> [Goal]:
Retype the lines of the data below from the line containing "to switch mirrors" to the line containing "pyautogui.click(x=555, y=208)", with both of those lines included, and copy every character as it stands.

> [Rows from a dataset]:
* BEGIN *

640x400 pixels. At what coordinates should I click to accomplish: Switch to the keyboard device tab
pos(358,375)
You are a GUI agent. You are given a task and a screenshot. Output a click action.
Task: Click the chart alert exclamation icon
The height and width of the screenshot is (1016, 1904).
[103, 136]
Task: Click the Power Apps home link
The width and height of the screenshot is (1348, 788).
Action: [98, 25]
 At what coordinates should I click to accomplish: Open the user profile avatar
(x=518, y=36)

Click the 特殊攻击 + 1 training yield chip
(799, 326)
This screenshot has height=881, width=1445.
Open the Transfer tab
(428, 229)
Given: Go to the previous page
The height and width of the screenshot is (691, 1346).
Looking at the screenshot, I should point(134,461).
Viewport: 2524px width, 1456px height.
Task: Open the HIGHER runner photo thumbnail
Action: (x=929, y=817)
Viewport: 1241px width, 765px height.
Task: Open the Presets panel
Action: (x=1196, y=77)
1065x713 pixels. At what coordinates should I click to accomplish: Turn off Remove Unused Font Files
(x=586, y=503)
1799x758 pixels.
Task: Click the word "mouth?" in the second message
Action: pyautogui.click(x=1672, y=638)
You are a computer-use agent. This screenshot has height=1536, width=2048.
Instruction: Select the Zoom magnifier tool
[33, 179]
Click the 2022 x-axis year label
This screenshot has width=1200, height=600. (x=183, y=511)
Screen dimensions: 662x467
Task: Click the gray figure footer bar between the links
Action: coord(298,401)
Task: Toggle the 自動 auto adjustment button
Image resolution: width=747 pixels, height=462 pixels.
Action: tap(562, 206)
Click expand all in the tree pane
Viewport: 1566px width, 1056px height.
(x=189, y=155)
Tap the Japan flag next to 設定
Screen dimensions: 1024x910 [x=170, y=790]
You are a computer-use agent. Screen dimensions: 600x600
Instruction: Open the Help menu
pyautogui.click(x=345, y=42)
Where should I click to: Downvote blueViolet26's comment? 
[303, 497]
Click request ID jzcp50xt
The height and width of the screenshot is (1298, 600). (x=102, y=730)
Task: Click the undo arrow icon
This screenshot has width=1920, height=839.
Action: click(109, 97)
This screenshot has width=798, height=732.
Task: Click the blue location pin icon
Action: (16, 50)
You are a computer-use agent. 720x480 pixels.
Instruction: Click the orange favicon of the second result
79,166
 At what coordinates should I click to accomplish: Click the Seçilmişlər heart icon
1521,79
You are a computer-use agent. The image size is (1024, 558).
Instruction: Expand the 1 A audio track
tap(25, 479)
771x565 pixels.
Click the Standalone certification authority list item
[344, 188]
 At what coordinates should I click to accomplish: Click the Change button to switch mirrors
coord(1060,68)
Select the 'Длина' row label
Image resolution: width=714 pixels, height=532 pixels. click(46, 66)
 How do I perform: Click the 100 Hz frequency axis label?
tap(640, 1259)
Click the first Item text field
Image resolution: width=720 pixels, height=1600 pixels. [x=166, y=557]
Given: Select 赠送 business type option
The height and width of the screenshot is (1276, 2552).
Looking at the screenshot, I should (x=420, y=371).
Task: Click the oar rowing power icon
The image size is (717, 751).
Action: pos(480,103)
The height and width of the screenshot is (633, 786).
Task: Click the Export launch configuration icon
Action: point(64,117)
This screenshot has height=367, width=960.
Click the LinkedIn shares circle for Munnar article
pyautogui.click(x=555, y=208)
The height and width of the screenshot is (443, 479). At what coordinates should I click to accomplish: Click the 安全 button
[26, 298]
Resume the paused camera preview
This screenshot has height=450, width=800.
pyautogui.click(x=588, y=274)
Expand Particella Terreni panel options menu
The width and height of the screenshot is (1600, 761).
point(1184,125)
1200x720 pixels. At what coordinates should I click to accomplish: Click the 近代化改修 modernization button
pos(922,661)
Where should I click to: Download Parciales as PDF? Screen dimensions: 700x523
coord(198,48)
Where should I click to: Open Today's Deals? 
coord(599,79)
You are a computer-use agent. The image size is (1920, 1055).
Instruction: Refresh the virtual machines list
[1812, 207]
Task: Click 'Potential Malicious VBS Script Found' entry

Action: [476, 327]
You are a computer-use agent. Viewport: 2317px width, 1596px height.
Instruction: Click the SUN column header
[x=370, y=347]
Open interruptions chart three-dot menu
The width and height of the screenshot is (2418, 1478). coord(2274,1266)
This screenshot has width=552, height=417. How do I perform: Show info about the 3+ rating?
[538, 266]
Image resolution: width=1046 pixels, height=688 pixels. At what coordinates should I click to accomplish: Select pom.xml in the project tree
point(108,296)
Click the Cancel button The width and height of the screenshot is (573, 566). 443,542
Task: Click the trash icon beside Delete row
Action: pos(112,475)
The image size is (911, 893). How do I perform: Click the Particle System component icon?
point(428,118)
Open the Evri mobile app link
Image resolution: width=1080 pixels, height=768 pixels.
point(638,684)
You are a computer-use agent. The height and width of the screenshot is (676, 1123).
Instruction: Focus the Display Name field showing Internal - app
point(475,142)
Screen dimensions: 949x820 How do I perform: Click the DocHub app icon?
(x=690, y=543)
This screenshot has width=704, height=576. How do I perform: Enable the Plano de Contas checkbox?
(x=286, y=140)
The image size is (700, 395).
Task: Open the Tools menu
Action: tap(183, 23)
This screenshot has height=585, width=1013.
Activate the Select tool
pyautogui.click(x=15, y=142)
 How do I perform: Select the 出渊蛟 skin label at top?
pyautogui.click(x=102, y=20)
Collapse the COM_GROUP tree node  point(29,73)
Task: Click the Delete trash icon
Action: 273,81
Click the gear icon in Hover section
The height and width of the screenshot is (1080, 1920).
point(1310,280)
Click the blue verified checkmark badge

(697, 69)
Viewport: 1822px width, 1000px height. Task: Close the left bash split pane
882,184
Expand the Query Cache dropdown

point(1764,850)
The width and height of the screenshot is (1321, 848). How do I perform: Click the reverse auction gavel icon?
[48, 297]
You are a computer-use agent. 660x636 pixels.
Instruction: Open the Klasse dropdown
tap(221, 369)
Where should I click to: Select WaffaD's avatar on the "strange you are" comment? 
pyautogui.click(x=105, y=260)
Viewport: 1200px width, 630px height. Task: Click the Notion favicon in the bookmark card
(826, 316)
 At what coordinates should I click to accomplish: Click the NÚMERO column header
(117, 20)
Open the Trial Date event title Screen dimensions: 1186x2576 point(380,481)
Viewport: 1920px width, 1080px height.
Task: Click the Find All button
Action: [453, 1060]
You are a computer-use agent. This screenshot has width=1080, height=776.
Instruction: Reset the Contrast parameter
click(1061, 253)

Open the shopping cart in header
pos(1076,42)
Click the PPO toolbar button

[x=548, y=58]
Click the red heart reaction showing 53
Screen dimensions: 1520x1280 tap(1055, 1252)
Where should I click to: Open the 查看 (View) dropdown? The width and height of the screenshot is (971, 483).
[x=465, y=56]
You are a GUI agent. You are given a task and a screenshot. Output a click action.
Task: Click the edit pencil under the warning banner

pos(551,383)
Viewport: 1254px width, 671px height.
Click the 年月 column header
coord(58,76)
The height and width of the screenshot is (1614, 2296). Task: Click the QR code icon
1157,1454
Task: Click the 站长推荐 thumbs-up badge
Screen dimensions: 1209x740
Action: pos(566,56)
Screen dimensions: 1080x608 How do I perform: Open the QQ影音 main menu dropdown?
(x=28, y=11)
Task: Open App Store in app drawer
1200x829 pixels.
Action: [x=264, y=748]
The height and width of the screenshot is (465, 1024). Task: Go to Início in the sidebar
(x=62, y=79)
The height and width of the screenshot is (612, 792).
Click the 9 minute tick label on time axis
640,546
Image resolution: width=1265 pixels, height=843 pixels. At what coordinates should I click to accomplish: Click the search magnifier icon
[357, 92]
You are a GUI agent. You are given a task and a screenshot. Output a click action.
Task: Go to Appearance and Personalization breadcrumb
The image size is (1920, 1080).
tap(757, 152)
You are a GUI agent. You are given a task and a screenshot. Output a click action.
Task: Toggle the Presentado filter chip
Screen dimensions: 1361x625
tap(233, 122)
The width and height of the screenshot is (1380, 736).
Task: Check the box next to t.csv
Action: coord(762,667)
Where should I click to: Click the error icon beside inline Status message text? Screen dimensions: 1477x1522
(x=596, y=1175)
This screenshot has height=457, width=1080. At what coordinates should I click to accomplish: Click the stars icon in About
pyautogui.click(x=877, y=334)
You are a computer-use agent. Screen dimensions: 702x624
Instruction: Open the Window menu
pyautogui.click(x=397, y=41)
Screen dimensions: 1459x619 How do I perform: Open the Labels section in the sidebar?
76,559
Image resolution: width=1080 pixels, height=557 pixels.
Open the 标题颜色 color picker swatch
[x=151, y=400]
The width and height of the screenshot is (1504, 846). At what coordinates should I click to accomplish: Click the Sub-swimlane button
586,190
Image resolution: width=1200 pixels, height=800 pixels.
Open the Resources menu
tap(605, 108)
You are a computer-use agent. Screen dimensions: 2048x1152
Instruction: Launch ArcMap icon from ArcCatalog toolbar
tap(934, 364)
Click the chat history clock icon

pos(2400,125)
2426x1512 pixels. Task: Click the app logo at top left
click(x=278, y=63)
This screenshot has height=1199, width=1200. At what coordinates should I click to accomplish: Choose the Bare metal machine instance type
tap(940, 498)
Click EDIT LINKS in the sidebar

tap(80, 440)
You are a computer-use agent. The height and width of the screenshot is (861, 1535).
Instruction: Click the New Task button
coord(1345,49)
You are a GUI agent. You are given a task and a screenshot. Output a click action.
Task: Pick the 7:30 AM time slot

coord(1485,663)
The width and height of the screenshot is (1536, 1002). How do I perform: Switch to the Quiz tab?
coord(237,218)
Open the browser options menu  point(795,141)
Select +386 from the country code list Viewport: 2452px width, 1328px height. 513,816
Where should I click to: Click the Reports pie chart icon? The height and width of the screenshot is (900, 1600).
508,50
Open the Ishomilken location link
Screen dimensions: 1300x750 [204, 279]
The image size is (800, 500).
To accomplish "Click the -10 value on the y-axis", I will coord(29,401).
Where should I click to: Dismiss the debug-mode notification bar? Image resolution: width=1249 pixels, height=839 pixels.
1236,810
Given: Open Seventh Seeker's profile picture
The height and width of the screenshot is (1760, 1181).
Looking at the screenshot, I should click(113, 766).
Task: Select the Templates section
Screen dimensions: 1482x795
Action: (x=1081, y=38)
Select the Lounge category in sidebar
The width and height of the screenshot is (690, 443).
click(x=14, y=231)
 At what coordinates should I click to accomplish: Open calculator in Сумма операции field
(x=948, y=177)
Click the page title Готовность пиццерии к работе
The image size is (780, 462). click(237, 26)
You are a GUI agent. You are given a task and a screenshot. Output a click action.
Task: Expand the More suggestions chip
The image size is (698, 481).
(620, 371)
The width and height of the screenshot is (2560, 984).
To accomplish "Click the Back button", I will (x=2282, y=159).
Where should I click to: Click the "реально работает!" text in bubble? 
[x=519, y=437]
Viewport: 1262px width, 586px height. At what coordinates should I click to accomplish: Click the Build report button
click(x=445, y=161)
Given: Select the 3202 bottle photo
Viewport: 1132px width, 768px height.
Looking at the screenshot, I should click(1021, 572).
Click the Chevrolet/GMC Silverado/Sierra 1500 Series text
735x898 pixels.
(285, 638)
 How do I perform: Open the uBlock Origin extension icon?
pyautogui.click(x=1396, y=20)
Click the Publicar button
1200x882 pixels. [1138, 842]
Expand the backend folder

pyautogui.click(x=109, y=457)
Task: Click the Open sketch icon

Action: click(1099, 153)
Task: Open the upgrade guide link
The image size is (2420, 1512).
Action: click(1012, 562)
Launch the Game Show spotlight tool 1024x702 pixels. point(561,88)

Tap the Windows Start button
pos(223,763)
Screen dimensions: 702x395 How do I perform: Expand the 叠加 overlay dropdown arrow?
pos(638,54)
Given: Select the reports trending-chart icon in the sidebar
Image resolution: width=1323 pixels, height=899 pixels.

* END *

> [Result of the exercise]:
 At what coordinates should I click to accomplish: Click the Change button to switch mirrors
coord(1060,68)
Select the 'Длина' row label
Image resolution: width=714 pixels, height=532 pixels. click(46, 66)
 How do I perform: Click the 100 Hz frequency axis label?
tap(640, 1259)
Click the first Item text field
Image resolution: width=720 pixels, height=1600 pixels. [x=166, y=557]
Given: Select 赠送 business type option
The height and width of the screenshot is (1276, 2552).
Looking at the screenshot, I should (x=420, y=371).
Task: Click the oar rowing power icon
The image size is (717, 751).
Action: pos(480,103)
The height and width of the screenshot is (633, 786).
Task: Click the Export launch configuration icon
Action: point(64,117)
This screenshot has height=367, width=960.
Click the LinkedIn shares circle for Munnar article
pyautogui.click(x=555, y=208)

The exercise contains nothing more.